O Projeto Escola Viva está em um formato diferente neste ano. Com o saldo de recursos do cofinanciamento do Banco Itaú, foi aprovado pelo Conselho Municipal dos Direitos da Criança e do Adolescente a continuidade das oficinas. Hoje o projeto está inserido no Serviço de Convivência e fortalecimento de Vínculos (SCFV), executado pelo Centro de Referência de Assistência Social (Cras). Tem dois núcleos do SCFV, sendo um no bairro Jardim Maria Terezinha, vinculado ao Cras daquele bairro e outro núcleo vinculado ao Cras Central. 


 “Tivemos continuidade de diversas oficinas, dando sequência ao que já era executado como: desenho, música, contação de história e teatro, artesanato, treinamento desportivo, cidadania, informática, dança e neste ano incluímos a patinação, é uma oficina nova que está ocorrendo no Maria Terezinha e algumas oficinas interagem com o SCFV do Cras Central. O número maior de atendimentos acaba sendo no Cras do Maria Terezinha por atender o contraturno da escola e pelo espaço físico que dá condições de atender mais crianças. Já no Cras Central tem um número menor de crianças e adolescente e eles são vinculados ao Programa AABB Comunidades, com isso, duas vezes por semana o SCFV do Cras Central se desloca até a AABB para executar diversas atividades”, explica a secretária de Assistência Social, Ivone Orso. 


Conforme a coordenadora do Cras, Suamy Audrea Sachett, os resultados do Projeto Escola Viva foram positivos. “Relatos dos pais são que as crianças tiveram melhora no aprendizado, de maneira geral, porque ampliando o que ela já conhece vai conseguir desenvolver em demais aspectos. Também em função das crianças e adolescentes estarem em um lugar seguro, onde a criança recebe informações, é bem cuidada e é um trabalho gratuito para as famílias”, afirma. 

Neste ano, para início da oficina de Patinação foram adquiridos 20 patins. “As aulas estão sendo executadas duas vezes na semana. Estamos percebendo uma grande adesão das crianças e dos adolescentes por ser algo novo e estamos satisfeitos de poder proporcionar o acesso a essas oficinas. Hoje percebemos que os patins já estão sendo insuficientes pela demanda, pelo número de crianças e adolescentes, então vamos adquirir um número maior de patins para que possamos proporcionar o acesso a essa oficina para mais crianças”, ressalta Ivone. 
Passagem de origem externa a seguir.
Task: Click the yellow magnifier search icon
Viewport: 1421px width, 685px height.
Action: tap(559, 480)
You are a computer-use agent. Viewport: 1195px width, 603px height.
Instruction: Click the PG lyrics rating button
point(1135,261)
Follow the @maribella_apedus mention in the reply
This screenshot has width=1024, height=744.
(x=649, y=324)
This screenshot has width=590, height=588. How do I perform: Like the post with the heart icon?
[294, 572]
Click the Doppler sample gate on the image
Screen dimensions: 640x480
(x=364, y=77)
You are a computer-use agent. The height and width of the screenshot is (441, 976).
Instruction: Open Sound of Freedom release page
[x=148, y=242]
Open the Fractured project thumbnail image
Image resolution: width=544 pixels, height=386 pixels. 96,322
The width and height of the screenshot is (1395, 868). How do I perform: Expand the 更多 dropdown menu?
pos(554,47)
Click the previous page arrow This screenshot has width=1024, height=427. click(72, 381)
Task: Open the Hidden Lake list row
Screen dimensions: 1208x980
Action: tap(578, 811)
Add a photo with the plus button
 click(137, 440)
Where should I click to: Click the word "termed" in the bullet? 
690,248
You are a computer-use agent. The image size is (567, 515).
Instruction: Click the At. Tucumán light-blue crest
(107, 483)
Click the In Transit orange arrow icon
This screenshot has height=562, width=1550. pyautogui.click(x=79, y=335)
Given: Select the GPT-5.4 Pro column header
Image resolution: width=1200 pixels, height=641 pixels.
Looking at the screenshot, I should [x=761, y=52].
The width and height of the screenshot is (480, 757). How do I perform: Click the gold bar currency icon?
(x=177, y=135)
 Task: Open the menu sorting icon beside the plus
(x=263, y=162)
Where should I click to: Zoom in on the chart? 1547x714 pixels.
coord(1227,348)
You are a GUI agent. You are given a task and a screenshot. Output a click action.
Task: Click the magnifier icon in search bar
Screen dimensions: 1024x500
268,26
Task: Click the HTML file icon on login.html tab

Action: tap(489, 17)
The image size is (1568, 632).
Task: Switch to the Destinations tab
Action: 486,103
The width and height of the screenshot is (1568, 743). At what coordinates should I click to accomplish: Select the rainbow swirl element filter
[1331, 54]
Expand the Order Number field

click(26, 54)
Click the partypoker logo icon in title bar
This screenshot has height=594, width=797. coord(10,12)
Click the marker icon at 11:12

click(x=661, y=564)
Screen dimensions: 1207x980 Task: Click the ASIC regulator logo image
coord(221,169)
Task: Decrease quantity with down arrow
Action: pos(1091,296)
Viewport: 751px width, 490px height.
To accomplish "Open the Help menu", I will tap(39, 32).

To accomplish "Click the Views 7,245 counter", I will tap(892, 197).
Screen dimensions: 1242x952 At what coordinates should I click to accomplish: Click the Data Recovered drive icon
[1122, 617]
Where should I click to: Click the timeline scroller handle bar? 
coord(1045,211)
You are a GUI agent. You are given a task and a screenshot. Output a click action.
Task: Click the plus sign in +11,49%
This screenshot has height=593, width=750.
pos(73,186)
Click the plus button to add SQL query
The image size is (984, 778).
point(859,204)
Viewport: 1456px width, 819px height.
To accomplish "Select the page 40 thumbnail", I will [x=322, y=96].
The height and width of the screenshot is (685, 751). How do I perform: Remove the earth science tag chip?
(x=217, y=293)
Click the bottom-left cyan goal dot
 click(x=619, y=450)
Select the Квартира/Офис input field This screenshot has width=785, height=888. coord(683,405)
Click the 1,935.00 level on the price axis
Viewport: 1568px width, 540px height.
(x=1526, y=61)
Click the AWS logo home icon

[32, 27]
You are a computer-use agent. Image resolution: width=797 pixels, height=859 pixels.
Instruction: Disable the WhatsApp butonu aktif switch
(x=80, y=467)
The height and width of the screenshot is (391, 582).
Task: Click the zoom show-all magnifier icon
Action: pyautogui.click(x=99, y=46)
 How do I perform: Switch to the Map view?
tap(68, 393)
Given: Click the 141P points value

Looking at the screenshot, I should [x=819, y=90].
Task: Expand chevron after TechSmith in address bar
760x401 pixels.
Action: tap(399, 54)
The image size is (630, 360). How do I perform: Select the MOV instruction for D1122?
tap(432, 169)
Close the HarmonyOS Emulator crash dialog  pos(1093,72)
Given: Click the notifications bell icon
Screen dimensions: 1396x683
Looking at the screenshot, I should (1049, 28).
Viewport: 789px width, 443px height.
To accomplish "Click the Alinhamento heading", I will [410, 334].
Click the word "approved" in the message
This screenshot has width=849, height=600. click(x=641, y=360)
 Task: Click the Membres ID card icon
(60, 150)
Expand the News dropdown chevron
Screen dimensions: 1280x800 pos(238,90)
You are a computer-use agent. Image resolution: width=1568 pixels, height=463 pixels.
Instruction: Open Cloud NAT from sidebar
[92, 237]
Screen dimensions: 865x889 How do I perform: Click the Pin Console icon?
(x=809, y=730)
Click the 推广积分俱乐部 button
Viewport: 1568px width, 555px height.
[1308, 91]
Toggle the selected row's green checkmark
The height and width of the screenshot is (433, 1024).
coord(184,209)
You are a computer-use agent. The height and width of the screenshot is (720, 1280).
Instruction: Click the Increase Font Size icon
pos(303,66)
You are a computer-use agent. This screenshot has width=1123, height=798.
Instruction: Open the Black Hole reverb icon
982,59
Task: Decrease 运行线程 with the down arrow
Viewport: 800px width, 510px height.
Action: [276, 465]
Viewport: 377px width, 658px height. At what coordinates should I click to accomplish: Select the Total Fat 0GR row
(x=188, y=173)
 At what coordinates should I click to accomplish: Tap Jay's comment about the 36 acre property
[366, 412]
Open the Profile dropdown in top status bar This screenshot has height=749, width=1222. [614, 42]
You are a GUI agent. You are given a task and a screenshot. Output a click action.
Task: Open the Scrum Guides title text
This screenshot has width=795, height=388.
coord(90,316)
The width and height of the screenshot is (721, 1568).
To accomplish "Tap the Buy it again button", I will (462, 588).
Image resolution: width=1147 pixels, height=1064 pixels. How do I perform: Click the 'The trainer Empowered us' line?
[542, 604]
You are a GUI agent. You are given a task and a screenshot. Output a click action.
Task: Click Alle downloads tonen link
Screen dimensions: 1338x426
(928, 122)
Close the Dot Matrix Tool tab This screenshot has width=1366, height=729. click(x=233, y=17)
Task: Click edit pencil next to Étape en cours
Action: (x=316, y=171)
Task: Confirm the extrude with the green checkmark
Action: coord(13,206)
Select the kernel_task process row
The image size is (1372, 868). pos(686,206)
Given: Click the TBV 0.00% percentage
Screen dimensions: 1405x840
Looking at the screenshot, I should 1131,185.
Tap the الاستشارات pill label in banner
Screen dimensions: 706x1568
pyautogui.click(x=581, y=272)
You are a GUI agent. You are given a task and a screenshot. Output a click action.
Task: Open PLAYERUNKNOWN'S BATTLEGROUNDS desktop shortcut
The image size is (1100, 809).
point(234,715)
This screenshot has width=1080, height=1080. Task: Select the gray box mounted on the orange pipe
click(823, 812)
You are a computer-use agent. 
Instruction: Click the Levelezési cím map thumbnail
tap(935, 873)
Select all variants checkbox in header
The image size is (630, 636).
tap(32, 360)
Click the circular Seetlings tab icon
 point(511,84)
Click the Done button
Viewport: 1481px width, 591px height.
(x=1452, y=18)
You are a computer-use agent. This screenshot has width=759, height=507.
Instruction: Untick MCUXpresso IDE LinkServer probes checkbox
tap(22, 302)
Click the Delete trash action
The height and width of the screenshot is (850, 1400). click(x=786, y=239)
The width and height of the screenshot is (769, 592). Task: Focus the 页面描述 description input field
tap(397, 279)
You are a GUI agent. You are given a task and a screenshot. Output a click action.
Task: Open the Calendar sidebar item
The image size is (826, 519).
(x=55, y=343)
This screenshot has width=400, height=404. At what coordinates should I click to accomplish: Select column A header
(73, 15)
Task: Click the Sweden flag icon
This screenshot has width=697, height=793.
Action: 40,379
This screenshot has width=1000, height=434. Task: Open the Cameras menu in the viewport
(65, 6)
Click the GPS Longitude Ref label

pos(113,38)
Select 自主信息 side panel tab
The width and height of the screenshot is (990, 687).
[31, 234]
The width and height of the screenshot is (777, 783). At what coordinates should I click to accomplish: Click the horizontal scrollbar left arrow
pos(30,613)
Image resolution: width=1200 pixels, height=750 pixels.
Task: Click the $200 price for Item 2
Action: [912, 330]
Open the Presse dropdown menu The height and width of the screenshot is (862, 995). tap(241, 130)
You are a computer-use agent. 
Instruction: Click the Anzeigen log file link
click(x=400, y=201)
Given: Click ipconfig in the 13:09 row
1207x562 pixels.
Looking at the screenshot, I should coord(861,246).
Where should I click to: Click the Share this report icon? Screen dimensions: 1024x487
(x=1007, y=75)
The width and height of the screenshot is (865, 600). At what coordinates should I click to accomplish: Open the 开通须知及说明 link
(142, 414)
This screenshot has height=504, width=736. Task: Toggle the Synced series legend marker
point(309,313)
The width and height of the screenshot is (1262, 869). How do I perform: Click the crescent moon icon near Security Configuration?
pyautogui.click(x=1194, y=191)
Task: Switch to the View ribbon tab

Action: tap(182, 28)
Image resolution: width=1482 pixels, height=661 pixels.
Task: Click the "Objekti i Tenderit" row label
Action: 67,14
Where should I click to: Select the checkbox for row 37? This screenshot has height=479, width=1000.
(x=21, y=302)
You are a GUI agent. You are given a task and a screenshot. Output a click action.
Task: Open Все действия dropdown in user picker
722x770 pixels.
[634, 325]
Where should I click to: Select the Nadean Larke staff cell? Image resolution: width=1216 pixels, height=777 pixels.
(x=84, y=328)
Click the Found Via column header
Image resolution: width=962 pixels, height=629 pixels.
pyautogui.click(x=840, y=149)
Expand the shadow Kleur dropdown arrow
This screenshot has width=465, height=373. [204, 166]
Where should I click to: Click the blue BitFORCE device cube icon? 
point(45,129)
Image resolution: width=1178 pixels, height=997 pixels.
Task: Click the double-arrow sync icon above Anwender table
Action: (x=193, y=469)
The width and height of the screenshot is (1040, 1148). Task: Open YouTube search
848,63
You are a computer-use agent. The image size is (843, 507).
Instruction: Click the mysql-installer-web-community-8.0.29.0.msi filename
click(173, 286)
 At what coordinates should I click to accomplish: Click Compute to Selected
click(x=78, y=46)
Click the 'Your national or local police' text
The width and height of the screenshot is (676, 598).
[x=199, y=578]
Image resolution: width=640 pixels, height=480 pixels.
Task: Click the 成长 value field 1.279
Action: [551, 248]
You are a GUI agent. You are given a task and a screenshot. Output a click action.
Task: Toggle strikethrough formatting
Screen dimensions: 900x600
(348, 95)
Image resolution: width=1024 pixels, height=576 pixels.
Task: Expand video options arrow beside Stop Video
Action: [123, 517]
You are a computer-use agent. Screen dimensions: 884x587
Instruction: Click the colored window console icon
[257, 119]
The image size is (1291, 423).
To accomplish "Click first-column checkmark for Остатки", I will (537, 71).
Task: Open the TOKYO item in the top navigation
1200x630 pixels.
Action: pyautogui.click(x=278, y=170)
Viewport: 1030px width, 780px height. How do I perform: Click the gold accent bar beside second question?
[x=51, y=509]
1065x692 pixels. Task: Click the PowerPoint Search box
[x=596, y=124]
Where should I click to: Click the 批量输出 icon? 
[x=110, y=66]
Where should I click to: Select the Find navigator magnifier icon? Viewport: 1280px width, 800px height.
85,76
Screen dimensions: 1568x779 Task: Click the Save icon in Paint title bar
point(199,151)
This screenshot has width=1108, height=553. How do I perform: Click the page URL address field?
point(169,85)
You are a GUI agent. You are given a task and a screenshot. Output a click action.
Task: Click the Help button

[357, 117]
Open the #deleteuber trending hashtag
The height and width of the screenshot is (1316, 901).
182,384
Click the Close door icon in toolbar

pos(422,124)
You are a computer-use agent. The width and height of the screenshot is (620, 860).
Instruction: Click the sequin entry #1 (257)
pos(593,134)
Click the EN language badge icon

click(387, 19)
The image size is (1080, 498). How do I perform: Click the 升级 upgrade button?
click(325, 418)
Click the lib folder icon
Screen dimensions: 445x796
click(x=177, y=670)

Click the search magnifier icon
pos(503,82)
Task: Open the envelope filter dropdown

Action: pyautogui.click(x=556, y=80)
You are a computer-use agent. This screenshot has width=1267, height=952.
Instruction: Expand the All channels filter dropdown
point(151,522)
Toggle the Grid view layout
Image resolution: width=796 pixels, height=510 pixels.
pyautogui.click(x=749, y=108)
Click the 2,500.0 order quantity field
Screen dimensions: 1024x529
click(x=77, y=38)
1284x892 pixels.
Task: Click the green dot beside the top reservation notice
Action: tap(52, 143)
Atualmente são atendidos cerca de 280 crianças e adolescentes, nos dois núcleos. No núcleo central são atendidas 110 crianças e nesta semana, para estes alunos, iniciaram as aulas de tênis de quadra, em parceria com o Programa AABB Comunidade, Banco do Brasil e Associação do Banco do Brasil que contrataram o professor, para duas vezes na semana estar ministrando aulas de tênis de quadra para essas crianças e adolescentes. 


A coordenadora do SCFV do Maria Terezinha e do Centro, Salete Duarte, diz que a cada dia tem chegado crianças e adolescentes novos. “Isso significa que a sociedade em si está gostando do trabalho desenvolvido”, ressalta.